Completa quanto segue:
1. Rispondi alle domande sul brano dedicato al blocco di WhatsApp in Brasile.
(a) Quale giudice ha emesso la sentenza del 26 aprile 2016?
(b) Per quante ore la sentenza ordinava di interrompere il servizio?
(c) Per quante ore WhatsApp era stata disattivata nel dicembre 2015?
2. Ricopia dal brano sul blocco di WhatsApp la parte che si apre con le parole contenenti "Il Brasile si" e si chiude con "un’importante indagine penale.".

Brano da leggere:
§ §
Il Brasile si è fatto portavoce di un nuovo blackout per WhatsApp. A stabilirlo è stato il giudice Marcel Montalvao del tribunale di Legarto, nello Stato di Sergipe, attraverso una sentenza emessa in data 26 aprile 2016. L’uomo ha ordinato alle cinque maggiori compagnie di rete fissa e mobile – TIM, Oi, Vivo, Claro e Nextel – di interrompere il servizio di messaggistica istantanea per 72 ore, a partire dalle ore 14,00 locali (ore 19,00 in Italia).
Benché la notizia desti molto stupore, non è la prima volta che l’applicazione venga sospesa in Brasile. Infatti, già nel mese di dicembre 2015, WhatsApp era stata disattivata per 48 ore, dal medesimo giudice, a causa di una mancata collaborazione della piattaforma – di proprietà di Facebook – a un’importante indagine penale.
§ §
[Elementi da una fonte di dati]
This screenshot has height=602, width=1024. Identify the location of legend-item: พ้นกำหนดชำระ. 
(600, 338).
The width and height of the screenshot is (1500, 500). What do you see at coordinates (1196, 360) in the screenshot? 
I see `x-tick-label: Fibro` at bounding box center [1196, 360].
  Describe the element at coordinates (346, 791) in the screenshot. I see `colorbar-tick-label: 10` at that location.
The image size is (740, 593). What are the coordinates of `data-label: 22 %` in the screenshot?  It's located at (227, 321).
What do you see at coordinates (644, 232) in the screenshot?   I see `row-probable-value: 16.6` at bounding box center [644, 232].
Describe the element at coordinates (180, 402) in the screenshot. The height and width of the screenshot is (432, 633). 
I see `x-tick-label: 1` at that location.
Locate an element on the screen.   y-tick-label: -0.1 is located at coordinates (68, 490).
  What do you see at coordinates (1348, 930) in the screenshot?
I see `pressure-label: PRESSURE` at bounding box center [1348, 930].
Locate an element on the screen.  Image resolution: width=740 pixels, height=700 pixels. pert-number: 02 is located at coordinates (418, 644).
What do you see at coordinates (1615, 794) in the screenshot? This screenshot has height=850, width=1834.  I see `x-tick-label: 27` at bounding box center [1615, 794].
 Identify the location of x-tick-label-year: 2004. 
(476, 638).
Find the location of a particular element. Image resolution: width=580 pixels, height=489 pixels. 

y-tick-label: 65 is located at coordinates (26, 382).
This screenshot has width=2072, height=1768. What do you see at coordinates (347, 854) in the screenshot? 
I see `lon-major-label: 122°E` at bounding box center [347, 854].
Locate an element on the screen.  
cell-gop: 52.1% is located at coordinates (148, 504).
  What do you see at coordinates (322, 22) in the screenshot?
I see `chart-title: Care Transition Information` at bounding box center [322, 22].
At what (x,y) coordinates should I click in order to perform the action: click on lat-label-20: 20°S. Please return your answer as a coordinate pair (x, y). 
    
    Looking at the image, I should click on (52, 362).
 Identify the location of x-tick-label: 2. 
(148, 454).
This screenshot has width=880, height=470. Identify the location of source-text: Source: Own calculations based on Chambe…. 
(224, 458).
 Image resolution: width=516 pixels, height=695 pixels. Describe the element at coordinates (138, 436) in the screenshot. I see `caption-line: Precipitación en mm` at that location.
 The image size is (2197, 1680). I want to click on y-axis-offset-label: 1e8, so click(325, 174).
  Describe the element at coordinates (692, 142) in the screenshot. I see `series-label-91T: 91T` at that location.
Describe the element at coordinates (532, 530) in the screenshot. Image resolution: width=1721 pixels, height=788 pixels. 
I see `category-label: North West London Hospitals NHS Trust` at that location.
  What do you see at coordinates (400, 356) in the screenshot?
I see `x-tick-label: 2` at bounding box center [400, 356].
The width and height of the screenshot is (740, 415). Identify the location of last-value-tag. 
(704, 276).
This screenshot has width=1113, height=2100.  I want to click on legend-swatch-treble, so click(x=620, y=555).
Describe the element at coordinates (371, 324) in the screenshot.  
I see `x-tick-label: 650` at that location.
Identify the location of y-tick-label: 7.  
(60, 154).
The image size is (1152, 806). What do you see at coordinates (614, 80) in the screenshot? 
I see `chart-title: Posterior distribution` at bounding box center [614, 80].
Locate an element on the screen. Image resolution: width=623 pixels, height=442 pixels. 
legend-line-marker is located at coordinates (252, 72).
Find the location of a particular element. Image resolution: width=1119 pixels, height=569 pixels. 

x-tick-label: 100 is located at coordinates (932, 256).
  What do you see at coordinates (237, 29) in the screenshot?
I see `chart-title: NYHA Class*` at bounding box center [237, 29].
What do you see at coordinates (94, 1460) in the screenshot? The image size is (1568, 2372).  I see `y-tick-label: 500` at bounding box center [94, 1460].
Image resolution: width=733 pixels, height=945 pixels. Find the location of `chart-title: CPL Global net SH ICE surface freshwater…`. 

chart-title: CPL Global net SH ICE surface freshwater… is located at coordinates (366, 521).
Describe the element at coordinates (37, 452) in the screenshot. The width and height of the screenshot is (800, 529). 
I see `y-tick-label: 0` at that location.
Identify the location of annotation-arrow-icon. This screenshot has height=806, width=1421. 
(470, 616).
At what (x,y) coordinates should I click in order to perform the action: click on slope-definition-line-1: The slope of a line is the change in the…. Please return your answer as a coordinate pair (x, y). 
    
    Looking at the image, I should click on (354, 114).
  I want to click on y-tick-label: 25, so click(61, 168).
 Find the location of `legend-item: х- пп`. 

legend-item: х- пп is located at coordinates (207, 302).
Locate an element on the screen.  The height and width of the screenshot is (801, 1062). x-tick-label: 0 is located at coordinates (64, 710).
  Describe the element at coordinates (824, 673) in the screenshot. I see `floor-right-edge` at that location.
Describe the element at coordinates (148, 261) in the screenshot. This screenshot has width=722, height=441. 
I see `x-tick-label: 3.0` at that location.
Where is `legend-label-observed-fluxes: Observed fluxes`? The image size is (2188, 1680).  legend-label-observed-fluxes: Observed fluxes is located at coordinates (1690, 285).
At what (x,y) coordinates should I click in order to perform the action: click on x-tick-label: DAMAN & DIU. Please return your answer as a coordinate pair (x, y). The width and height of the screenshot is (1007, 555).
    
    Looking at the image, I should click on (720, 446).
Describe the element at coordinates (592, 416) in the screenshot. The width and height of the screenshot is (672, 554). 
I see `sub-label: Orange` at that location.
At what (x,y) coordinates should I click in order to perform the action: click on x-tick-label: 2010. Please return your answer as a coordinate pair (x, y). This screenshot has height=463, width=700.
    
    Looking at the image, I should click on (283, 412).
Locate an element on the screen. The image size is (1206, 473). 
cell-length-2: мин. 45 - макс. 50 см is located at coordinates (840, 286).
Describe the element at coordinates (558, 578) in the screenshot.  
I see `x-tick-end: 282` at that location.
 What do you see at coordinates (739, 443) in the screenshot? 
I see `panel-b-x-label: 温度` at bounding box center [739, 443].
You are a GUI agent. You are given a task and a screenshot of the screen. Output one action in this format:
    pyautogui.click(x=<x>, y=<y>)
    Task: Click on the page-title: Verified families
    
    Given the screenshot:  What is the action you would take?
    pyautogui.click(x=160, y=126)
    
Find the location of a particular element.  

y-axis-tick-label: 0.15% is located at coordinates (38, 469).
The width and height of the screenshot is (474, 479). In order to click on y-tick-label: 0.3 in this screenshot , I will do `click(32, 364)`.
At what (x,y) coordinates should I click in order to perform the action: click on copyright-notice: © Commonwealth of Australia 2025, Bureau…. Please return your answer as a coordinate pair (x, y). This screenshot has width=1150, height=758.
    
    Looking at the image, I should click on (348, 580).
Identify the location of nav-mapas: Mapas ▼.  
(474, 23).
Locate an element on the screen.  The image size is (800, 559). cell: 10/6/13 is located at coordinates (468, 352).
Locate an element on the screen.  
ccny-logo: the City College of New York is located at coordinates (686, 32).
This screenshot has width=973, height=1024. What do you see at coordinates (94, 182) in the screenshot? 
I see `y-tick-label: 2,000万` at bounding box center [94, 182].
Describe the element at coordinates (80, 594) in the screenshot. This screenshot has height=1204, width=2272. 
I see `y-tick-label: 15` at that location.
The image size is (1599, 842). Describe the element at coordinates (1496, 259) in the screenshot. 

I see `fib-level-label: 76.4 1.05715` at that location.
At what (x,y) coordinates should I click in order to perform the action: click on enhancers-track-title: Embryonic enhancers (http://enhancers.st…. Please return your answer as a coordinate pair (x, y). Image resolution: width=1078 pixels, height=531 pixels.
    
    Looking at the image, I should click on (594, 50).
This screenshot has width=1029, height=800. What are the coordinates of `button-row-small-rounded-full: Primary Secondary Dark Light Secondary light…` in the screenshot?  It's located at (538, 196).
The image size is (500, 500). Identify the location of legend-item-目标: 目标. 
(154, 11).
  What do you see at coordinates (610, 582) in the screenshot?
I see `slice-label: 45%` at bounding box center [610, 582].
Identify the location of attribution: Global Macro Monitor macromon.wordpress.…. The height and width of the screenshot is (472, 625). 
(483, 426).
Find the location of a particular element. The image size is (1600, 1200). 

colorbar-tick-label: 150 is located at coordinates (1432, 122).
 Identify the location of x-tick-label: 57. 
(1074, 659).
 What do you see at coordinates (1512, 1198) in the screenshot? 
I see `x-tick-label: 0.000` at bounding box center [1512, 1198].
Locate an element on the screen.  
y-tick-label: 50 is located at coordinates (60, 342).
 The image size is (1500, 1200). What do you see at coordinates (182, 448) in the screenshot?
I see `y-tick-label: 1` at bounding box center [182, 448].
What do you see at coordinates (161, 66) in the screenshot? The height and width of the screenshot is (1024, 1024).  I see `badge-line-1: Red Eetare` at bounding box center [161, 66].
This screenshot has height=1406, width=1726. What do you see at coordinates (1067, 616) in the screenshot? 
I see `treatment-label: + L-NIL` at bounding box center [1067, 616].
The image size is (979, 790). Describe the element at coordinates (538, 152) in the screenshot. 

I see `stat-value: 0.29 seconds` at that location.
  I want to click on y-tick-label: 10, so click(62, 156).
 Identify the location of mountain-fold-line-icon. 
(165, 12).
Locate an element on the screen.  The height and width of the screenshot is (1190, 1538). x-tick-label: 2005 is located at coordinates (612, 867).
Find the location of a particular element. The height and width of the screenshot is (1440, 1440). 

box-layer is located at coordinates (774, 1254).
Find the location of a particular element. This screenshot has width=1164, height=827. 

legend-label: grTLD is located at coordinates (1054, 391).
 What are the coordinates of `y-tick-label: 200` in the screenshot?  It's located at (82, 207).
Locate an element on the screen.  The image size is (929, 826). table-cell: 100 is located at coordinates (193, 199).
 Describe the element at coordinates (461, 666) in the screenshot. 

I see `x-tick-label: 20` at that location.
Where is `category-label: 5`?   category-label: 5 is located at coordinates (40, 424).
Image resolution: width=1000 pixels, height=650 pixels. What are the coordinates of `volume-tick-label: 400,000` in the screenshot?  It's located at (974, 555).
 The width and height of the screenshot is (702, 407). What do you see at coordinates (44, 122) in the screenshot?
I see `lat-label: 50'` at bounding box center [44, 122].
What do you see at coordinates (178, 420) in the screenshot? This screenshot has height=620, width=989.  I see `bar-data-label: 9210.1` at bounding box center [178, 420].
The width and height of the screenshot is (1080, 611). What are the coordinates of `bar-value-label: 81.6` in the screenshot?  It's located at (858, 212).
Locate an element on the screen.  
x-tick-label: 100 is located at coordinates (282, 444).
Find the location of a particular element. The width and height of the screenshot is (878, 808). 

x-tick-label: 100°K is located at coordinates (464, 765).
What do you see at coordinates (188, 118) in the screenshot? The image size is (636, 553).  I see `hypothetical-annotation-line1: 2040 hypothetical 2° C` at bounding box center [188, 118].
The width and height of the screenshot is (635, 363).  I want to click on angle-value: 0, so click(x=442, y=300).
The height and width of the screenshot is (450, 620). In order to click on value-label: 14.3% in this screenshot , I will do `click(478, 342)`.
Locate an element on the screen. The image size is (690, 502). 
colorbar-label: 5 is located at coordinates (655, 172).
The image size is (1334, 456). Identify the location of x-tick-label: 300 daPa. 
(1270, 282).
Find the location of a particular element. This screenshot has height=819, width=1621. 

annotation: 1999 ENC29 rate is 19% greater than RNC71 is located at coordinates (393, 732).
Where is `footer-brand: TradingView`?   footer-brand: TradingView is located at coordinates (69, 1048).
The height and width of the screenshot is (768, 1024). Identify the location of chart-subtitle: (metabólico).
§ §
Risultati dell'esercizio:
1.
(a) Marcel Montalvao, del tribunale di Legarto.
(b) 72 ore.
(c) 48 ore.

2.
Il Brasile si è fatto portavoce di un nuovo blackout per WhatsApp. A stabilirlo è stato il giudice Marcel Montalvao del tribunale di Legarto, nello Stato di Sergipe, attraverso una sentenza emessa in data 26 aprile 2016. L’uomo ha ordinato alle cinque maggiori compagnie di rete fissa e mobile – TIM, Oi, Vivo, Claro e Nextel – di interrompere il servizio di messaggistica istantanea per 72 ore, a partire dalle ore 14,00 locali (ore 19,00 in Italia).
Benché la notizia desti molto stupore, non è la prima volta che l’applicazione venga sospesa in Brasile. Infatti, già nel mese di dicembre 2015, WhatsApp era stata disattivata per 48 ore, dal medesimo giudice, a causa di una mancata collaborazione della piattaforma – di proprietà di Facebook – a un’importante indagine penale.